You haven't quite shown that $A_x$ is non-empty in the case that $x$ is not an integer, since in this case $x\notin A_x$. However, for this problem, since the integers are spread apart (so they are discrete), you don't need to use the supremum axiom.

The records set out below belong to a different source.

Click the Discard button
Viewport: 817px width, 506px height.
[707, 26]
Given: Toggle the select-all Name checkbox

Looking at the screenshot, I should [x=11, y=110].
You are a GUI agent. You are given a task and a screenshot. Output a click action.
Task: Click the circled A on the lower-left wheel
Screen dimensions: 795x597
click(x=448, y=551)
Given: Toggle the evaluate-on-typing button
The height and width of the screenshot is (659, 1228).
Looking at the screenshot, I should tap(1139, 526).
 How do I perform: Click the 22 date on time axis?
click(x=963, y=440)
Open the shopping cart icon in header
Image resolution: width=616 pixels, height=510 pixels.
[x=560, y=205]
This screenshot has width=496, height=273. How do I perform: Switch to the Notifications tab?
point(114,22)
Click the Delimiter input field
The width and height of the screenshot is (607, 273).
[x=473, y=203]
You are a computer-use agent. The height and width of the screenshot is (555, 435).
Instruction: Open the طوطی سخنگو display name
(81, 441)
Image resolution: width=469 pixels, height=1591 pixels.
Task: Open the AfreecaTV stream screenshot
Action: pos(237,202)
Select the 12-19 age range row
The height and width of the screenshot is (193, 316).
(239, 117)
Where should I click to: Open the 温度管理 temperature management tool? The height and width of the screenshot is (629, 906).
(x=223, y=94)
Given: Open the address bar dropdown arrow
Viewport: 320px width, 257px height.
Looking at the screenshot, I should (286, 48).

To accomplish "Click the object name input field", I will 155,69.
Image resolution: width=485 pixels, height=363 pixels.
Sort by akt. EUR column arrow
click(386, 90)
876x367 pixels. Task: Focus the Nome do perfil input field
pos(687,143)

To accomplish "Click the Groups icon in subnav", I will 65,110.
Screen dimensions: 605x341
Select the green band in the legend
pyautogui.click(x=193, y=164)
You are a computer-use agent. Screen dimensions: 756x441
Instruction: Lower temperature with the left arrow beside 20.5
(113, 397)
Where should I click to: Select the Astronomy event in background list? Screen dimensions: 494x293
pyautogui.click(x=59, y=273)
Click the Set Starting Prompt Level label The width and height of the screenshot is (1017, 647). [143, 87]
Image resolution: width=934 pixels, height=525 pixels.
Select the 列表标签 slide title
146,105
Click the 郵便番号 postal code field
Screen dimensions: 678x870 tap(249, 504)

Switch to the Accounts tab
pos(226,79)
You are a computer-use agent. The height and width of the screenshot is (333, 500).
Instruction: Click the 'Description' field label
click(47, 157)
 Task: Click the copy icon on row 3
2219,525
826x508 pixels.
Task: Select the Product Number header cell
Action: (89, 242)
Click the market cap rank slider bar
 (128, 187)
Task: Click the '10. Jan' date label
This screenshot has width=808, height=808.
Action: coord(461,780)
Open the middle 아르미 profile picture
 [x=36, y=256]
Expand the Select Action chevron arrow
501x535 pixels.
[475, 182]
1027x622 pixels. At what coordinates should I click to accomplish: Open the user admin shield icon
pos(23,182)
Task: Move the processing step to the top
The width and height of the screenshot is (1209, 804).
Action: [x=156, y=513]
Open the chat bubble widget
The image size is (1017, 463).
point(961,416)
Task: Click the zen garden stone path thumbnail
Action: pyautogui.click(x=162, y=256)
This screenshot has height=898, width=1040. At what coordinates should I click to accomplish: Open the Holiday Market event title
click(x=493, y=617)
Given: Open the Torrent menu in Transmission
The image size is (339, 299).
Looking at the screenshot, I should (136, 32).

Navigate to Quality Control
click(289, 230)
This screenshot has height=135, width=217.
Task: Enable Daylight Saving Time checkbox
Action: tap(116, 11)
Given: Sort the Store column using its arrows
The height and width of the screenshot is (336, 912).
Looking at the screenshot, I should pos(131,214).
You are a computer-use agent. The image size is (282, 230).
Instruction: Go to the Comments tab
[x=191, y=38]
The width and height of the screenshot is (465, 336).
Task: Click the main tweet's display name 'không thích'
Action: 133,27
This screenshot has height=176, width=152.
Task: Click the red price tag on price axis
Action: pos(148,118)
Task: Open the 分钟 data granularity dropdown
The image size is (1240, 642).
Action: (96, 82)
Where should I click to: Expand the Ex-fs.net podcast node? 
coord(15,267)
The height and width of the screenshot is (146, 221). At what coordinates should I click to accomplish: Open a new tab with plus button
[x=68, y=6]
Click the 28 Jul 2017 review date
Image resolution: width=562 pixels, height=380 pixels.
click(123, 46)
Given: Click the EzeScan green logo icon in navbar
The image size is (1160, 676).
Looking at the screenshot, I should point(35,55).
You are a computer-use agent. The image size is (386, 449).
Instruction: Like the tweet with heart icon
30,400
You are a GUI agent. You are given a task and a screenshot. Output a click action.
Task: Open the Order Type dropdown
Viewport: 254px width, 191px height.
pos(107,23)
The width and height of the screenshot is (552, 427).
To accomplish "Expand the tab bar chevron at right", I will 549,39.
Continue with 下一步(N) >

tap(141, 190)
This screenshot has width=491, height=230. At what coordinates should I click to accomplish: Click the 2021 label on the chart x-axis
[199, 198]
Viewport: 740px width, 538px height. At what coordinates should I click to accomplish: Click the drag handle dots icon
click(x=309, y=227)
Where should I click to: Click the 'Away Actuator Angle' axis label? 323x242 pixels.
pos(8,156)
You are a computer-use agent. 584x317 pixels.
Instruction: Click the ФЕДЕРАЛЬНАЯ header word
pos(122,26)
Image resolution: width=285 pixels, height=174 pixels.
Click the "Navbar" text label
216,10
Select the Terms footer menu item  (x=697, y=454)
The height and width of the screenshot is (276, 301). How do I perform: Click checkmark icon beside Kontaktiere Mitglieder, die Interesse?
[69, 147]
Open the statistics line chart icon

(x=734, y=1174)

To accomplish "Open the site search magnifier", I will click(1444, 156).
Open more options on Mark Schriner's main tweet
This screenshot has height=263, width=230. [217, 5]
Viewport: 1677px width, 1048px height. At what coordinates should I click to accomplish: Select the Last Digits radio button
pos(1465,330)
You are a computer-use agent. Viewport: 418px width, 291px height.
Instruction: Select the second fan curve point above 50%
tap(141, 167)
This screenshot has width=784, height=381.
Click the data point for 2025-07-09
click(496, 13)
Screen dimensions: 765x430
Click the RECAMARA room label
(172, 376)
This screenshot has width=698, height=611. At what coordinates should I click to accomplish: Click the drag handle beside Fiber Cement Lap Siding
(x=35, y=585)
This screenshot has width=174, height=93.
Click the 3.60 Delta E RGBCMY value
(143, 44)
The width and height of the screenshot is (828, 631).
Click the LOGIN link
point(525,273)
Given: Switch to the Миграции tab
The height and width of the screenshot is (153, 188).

Pick some arbitrary $x\in \mathbb R$.

1. Can you show that there is some integer $n$ such that $x-1 <n\le x$?
2. Can you show that this $n$ is the supremum? (Hint: what can you say about $n+1$?)

Answer 2

I think i prove that $A_x\neq\emptyset$(I use this: "Suppose that $y-x \ge 1$. Prove that there is an integer $k$ such that $x \lt k \lt y$."): "Let $l$ be the largest integer such that $l\le x-\epsilon, \forall\epsilon\ge 1$. Since l is the greatest integer less than or equal to $x-\epsilon$, then $l+1$ must be greater than $x-\epsilon$. So $x-\epsilon \lt l+1$. Since $x-(x-\epsilon) \ge 1$, $x \ge 1+(x-\epsilon)$. Since $l \le x-\epsilon$, then $l+1 \le (x-\epsilon)+1$. Combining these three statements gives:$x-\epsilon \lt l+1 \le (x-\epsilon)+1 \le x$. Therefore $l+1$ is an integer between $x-\epsilon$ and $x$." And it is bounded above by $x$, so it exists supremum, it's correct?